- [Tekst do czytania]
================================

Namawiałem moje dziewczyny od pewnego czasu na ten wyjazd - pogoda miała być OK ale... oczywiście od piątku prognozy zapowiadały się mizernie, deszcz, wiatr i raczej chłodno jak na kolejny "wiosenny" maraton. Jedynym argumentem za (abym nie naginał sam) było to, że jeśli będzie słabo "pogodowo" to panie skoczą na szoping... przynęta chwyciła.
Podbiliśmy na miejsce z nie za dobrym czasem bo ok 40 minut do startu - ale udało się wystartować "z sektora" nie udało się niestety kupić tylko koksu :/ ale był banan i 2 batony + bukłak picia, musiało podać.
Od startu jechałem swoje, nie goniłem, nie szarpałem... trasa płaska i szybka, jedynym utrudnieniem był silny wiatr i sekcie błota. Sporo piłem i jadłem, co myślę uratowało mnie przed popełnieniem rowerowego se-puku.
Pogoda słabo - był czas że dość mocno padało, mokre dukty zacnie "trzymały" ale generalnie maraton uznaję za udany, zdecydowanie mniej ludzi co przekładało się na mniej marudzących na trasie, "że się nie da przejechać suchą stopą całej trasy".
Dziewczyny się obkupiły ja ujechałem... Fajnie :)

================================

- [Dostarczone zapisy]
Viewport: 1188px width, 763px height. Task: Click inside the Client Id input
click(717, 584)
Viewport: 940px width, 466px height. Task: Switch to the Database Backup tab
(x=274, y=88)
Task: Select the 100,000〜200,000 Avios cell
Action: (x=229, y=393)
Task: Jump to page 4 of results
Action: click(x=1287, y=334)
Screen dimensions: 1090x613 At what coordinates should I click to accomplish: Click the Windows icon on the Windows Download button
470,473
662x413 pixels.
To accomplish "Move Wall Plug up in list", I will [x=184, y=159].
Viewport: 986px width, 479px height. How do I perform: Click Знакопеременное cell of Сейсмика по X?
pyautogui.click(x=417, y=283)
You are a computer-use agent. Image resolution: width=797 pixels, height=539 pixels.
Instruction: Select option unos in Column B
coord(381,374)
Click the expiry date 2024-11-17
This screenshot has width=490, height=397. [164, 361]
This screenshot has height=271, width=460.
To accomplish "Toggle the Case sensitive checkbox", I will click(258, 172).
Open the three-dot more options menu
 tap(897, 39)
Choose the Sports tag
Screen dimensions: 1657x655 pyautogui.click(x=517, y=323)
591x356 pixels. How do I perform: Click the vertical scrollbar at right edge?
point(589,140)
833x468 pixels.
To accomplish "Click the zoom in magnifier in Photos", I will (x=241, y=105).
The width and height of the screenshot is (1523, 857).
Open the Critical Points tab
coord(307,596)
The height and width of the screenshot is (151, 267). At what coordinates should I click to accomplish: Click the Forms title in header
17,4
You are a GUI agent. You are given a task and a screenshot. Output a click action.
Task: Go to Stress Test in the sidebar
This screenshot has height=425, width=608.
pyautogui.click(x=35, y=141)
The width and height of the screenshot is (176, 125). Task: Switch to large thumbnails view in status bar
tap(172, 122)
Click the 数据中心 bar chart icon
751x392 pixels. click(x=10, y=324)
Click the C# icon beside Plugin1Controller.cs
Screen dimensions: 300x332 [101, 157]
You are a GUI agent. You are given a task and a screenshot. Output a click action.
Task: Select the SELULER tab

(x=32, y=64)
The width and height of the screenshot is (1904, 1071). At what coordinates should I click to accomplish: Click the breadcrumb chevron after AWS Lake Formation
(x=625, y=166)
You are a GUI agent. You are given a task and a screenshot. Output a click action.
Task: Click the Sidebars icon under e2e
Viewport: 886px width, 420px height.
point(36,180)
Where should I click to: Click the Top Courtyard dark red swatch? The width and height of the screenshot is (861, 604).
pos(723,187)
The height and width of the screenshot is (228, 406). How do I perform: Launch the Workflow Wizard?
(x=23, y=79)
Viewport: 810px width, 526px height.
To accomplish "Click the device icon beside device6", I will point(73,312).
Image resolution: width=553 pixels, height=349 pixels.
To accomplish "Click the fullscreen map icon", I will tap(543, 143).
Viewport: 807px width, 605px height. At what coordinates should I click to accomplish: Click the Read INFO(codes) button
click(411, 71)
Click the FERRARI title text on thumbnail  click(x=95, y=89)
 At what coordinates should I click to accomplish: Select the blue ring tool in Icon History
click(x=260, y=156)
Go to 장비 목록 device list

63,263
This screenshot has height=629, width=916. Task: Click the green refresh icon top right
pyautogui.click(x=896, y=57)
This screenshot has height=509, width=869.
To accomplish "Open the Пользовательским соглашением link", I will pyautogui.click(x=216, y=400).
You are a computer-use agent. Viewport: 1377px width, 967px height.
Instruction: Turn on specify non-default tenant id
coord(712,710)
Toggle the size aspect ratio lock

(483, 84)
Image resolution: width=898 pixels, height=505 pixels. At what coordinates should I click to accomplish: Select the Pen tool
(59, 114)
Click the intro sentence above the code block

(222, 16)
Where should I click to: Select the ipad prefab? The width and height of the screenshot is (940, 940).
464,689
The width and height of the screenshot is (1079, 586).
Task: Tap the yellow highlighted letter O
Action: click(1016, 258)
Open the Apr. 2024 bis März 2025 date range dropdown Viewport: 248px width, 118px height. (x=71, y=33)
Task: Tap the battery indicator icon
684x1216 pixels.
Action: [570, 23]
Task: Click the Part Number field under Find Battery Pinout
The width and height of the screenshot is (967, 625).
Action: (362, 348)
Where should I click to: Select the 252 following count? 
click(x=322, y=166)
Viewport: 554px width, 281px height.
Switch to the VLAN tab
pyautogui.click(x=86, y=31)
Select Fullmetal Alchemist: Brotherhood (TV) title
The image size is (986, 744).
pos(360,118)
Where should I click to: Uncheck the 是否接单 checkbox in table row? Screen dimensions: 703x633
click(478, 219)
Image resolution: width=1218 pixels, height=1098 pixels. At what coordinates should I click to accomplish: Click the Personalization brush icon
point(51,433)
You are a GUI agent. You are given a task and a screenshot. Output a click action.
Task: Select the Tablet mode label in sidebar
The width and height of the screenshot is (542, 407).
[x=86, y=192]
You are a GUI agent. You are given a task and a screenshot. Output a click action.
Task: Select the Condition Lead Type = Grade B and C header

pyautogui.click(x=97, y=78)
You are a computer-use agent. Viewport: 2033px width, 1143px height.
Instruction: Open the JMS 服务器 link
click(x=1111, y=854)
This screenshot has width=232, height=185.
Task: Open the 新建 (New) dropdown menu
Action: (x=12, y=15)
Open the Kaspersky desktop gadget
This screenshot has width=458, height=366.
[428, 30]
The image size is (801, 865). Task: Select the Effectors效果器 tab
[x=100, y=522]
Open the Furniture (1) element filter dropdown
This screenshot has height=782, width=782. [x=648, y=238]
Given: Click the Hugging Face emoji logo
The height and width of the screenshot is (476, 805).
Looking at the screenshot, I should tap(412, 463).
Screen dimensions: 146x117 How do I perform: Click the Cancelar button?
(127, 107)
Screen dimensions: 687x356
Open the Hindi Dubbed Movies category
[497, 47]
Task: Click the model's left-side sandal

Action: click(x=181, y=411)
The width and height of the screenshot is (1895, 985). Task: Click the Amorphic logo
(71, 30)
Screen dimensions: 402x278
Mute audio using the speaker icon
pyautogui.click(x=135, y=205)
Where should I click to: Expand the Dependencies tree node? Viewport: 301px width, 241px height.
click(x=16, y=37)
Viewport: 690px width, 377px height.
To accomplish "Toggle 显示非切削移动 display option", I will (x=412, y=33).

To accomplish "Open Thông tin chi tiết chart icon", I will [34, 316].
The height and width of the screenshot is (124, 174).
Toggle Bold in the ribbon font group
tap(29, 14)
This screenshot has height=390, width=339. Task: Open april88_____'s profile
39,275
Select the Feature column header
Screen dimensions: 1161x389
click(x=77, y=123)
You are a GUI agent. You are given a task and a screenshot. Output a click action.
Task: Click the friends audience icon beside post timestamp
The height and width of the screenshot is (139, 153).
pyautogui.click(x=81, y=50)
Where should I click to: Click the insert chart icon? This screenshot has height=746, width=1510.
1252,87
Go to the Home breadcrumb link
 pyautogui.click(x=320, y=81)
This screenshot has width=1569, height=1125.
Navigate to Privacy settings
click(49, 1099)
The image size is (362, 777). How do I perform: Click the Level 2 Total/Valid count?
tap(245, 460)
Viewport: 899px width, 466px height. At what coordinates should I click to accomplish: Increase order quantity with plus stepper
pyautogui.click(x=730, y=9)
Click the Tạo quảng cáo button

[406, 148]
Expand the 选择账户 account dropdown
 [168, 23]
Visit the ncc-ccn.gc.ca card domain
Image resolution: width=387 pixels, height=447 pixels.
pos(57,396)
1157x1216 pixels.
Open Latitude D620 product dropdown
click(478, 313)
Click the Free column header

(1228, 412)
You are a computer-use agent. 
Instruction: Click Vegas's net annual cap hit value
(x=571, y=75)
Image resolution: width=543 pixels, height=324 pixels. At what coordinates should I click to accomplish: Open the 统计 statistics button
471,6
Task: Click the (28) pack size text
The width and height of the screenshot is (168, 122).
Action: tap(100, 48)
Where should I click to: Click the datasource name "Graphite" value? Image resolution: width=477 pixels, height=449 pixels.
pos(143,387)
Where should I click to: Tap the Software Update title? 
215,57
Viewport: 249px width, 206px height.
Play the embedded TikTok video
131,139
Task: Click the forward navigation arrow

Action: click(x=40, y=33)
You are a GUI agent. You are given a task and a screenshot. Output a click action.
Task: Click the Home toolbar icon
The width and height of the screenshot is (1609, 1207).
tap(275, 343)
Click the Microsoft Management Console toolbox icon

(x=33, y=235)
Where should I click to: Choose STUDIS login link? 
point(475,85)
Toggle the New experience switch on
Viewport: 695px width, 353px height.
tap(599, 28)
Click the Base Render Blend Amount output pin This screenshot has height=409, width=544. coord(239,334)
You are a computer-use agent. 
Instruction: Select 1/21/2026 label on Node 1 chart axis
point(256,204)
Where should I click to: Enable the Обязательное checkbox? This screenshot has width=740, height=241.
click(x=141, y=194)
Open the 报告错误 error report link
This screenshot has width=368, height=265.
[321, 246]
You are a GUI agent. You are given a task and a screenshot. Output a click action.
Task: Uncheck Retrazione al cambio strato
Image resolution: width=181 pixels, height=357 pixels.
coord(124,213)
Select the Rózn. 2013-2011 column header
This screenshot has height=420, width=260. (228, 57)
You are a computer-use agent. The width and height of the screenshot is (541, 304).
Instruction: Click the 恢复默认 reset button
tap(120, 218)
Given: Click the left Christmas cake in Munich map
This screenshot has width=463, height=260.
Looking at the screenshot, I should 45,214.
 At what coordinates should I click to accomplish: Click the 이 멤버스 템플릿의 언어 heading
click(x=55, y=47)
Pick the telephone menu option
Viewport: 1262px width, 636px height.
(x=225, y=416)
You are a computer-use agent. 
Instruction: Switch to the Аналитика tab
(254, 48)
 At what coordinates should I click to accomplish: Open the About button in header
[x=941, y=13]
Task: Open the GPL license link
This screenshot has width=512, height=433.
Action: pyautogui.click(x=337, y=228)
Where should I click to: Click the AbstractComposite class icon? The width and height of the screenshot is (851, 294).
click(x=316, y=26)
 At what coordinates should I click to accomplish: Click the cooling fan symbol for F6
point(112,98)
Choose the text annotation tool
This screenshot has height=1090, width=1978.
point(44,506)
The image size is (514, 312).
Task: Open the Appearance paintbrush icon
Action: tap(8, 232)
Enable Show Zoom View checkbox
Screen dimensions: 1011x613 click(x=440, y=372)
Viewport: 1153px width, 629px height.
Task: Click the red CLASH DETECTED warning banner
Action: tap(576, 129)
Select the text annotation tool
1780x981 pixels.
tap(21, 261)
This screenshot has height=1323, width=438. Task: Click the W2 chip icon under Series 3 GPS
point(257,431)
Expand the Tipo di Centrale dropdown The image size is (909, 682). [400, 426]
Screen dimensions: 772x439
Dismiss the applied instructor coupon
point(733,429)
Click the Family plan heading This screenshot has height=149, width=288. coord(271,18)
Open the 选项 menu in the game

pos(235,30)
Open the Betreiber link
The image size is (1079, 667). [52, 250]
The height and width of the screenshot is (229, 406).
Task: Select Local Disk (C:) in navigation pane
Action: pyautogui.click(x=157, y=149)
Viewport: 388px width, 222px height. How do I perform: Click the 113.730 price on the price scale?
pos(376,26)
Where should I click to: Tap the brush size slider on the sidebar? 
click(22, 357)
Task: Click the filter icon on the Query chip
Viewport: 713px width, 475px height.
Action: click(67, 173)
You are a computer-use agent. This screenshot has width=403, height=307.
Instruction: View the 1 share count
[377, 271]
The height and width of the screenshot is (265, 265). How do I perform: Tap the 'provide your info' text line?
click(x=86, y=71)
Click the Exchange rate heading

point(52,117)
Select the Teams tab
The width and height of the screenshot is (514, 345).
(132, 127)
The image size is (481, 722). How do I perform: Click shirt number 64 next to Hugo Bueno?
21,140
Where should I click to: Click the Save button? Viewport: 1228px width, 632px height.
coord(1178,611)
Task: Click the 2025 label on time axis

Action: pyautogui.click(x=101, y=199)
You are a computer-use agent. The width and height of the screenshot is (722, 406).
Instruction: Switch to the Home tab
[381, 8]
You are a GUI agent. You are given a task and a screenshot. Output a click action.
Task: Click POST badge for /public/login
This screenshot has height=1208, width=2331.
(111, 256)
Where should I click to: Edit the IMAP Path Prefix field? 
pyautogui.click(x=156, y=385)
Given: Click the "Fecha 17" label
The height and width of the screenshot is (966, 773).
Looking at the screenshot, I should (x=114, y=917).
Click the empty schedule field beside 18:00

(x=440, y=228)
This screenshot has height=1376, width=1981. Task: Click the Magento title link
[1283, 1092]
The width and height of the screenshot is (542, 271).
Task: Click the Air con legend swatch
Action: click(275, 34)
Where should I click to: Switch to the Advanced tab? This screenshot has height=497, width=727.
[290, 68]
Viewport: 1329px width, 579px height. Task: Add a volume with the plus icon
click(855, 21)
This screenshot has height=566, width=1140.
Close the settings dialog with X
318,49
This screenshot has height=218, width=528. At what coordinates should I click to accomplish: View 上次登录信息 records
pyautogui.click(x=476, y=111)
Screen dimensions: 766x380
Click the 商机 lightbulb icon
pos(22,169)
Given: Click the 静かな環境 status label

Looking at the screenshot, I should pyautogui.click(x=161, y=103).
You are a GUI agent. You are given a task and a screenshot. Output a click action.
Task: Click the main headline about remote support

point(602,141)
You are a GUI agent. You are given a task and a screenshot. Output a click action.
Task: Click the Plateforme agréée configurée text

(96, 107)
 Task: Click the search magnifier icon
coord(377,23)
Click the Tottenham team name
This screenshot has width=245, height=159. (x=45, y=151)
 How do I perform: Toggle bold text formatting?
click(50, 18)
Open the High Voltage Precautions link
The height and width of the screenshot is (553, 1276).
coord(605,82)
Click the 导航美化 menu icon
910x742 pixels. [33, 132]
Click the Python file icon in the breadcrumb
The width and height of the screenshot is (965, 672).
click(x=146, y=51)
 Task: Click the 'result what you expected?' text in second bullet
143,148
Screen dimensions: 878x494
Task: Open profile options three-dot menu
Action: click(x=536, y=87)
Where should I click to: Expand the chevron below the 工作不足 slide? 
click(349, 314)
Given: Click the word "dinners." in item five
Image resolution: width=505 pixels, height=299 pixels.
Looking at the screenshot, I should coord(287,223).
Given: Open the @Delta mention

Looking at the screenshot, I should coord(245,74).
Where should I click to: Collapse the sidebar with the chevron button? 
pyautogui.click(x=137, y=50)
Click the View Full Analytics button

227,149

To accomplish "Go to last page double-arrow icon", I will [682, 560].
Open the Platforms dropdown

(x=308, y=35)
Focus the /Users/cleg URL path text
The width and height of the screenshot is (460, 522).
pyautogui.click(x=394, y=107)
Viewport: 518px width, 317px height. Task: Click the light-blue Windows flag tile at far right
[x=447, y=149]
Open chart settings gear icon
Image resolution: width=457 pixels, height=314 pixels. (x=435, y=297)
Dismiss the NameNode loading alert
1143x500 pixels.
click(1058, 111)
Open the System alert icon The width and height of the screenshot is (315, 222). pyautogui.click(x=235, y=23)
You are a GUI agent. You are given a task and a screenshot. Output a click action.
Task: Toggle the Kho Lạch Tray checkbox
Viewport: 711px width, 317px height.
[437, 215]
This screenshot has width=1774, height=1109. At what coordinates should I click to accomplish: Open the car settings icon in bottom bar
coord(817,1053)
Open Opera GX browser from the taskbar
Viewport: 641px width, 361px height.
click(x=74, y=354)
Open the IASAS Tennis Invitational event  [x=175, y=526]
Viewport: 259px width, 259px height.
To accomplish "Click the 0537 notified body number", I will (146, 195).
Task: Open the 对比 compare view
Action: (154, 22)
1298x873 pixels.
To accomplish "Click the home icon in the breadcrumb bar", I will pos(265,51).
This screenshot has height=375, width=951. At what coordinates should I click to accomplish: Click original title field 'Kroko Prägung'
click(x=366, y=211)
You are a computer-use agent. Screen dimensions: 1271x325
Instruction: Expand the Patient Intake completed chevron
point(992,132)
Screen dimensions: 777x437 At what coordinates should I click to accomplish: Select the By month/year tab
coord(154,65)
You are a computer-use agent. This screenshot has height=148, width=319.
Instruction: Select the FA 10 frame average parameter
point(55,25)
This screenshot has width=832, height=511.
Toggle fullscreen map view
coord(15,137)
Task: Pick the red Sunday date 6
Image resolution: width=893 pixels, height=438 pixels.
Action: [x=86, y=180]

================================

- [Zadania do ćwiczenia]
(A) Przepisz z tekstu o maratonie wszystko od „Pogoda słabo - był” aż po „ujechałem... Fajnie :)”.
(B) Odpowiedz na pytania do tekstu o maratonie:
(i) Na ile minut przed startem autor dotarł na miejsce?
(ii) Co autor miał ze sobą do jedzenia i picia?
(iii) Czym zajęły się dziewczyny, gdy autor jechał maraton?
(C) Wyjaśnij na podstawie tekstu o maratonie, dlaczego dziewczyny zgodziły się na wyjazd mimo złych prognoz pogody.
Zapisy pochodzą z innego źródła.

- [Wyniki]
(A)
Pogoda słabo - był czas że dość mocno padało, mokre dukty zacnie "trzymały" ale generalnie maraton uznaję za udany, zdecydowanie mniej ludzi co przekładało się na mniej marudzących na trasie, "że się nie da przejechać suchą stopą całej trasy".
Dziewczyny się obkupiły ja ujechałem... Fajnie :)

(B)
(i) Około 40 minut przed startem.
(ii) Banana, 2 batony i bukłak picia.
(iii) Zrobiły zakupy.

(C) Autor przekonał je argumentem, że przy słabej pogodzie będą mogły pójść na zakupy. Ten argument zadziałał.